Long-term quant managers, however, seek signals that last usually six months or longer and will outperform over a market cycle. Their signals generally have some intelligible underlying rationale that supports their conviction for application throughout a cycle. Indeed, much of what they target are the same attributes a fundamental manager considers in the analysis of an individual stock. The difference is a fundamental manager (whose holdings are generally much more concentrated) must also evaluate what is idiosyncratic for each stock, whereas a long-term quant uses diversification to minimize idiosyncratic risk and maximize exposure to their targeted signals. Some of these managers (our firm being one of the pioneers in this area) may shift the balance between different signals dynamically in different market conditions to further enhance return.
In contrast, short-term quant managers seek patterns that will work now, even if their shelf-life is unpredictable. Some may be as short as weeks or just days, as others latch onto the same trends. In many cases, these short-term signals rely on artificial intelligence involving complex pattern recognition. As more and more players chase the same prize, it can be assumed that the average signal life will shorten even more as it gets arbitraged away more quickly. In turn, ever increasing computer power is required with ever diminishing payoff. Big data is especially appealing in this arms race, but the risks of data mining are exponentially higher because many short-term signals have no fundamental driver. Some signals may have no predictive power at all, or may erode and then invert if the manager cannot jump off the moving train fast enough. Although the very best may continue to excel, most likely there will be many more losers than winners.
Of course, we have had to simplify a bit in the service of our taxonomy. In practice, individual managers may offer a combination of long- and short-term approaches. For example, a quant with roots intrinsically in the long-term camp (like our firm) may utilize big data techniques to identify new signals, or to aid with risk management or the timing of trades. Yet, to reduce the risk of data mining, there will still be a requirement for an abiding rationale behind any new signal uncovered and that it stand up to out-of-sample analysis.

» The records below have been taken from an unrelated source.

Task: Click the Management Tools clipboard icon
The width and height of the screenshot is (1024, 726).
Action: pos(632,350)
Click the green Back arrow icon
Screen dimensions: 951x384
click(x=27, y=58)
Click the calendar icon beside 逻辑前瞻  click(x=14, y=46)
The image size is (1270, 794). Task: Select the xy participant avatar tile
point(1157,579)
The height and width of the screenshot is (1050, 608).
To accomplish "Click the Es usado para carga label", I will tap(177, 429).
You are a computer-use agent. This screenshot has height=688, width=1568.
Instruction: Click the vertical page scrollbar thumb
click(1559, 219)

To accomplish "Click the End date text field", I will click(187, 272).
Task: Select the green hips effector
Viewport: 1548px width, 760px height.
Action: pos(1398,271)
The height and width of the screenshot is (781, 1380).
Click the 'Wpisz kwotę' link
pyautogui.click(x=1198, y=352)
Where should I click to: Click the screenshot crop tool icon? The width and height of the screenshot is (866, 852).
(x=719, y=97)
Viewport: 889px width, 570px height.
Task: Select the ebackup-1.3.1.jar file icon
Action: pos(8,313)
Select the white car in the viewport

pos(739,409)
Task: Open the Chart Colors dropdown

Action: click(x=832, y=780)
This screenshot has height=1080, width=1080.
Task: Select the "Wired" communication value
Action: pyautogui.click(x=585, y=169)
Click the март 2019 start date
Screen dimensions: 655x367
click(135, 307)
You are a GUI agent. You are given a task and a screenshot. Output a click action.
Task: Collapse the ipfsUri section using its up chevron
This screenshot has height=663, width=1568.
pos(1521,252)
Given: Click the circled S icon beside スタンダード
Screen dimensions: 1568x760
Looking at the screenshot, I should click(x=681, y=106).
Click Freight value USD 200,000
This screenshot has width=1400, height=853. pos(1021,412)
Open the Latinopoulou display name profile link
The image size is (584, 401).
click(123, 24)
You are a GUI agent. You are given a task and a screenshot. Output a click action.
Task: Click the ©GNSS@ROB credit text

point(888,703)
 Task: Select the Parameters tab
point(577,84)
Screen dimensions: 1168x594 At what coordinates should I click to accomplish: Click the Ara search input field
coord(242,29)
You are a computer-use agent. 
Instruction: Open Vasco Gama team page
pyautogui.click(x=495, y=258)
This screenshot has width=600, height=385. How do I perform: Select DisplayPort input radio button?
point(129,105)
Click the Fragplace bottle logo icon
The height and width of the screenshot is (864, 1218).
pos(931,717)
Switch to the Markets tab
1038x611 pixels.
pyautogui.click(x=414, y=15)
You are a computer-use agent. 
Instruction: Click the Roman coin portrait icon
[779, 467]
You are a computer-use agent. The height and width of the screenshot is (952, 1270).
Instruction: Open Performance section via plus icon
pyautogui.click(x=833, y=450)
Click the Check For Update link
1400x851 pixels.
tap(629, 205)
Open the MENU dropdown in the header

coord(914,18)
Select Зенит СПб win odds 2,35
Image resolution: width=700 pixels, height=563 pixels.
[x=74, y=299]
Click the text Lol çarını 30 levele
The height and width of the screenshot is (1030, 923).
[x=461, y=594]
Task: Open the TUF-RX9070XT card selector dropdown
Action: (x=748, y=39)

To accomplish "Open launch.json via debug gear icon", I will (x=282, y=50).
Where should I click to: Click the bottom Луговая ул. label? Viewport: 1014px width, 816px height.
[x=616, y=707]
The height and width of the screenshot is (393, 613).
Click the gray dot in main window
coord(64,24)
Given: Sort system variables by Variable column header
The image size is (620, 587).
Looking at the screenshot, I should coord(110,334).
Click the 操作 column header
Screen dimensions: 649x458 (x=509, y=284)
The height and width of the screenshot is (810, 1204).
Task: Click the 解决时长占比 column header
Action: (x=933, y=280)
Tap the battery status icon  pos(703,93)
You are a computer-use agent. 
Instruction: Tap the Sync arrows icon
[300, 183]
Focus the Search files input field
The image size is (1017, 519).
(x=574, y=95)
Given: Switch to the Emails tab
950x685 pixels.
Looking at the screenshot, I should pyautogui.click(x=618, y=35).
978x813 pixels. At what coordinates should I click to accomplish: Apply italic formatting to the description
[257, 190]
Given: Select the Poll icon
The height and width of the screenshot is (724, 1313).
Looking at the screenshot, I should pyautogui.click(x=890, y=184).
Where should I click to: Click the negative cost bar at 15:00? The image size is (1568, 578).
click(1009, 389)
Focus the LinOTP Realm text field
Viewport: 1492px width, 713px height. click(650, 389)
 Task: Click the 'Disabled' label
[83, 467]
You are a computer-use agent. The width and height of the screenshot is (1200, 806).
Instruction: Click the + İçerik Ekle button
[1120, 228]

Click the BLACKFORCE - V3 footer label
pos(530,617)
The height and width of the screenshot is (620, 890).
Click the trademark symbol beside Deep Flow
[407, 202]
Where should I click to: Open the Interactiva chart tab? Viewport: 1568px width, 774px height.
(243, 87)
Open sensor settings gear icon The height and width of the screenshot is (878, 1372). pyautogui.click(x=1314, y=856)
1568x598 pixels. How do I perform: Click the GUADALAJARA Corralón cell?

Whether or not this version forms the right basis, we would urge all our fellow quants to join us in our desire to develop a more sophisticated nomenclature to help our clients better understand our differences and avoid the disappointments that have befallen other parts of our industry.
Andrew Dyson is chief executive officer of QMA, a unit of PGIM, based in Newark, N.J. This article represents the views of the author. It was submitted and edited under Pensions & Investments guidelines, but is not a product of P&I's editorial team.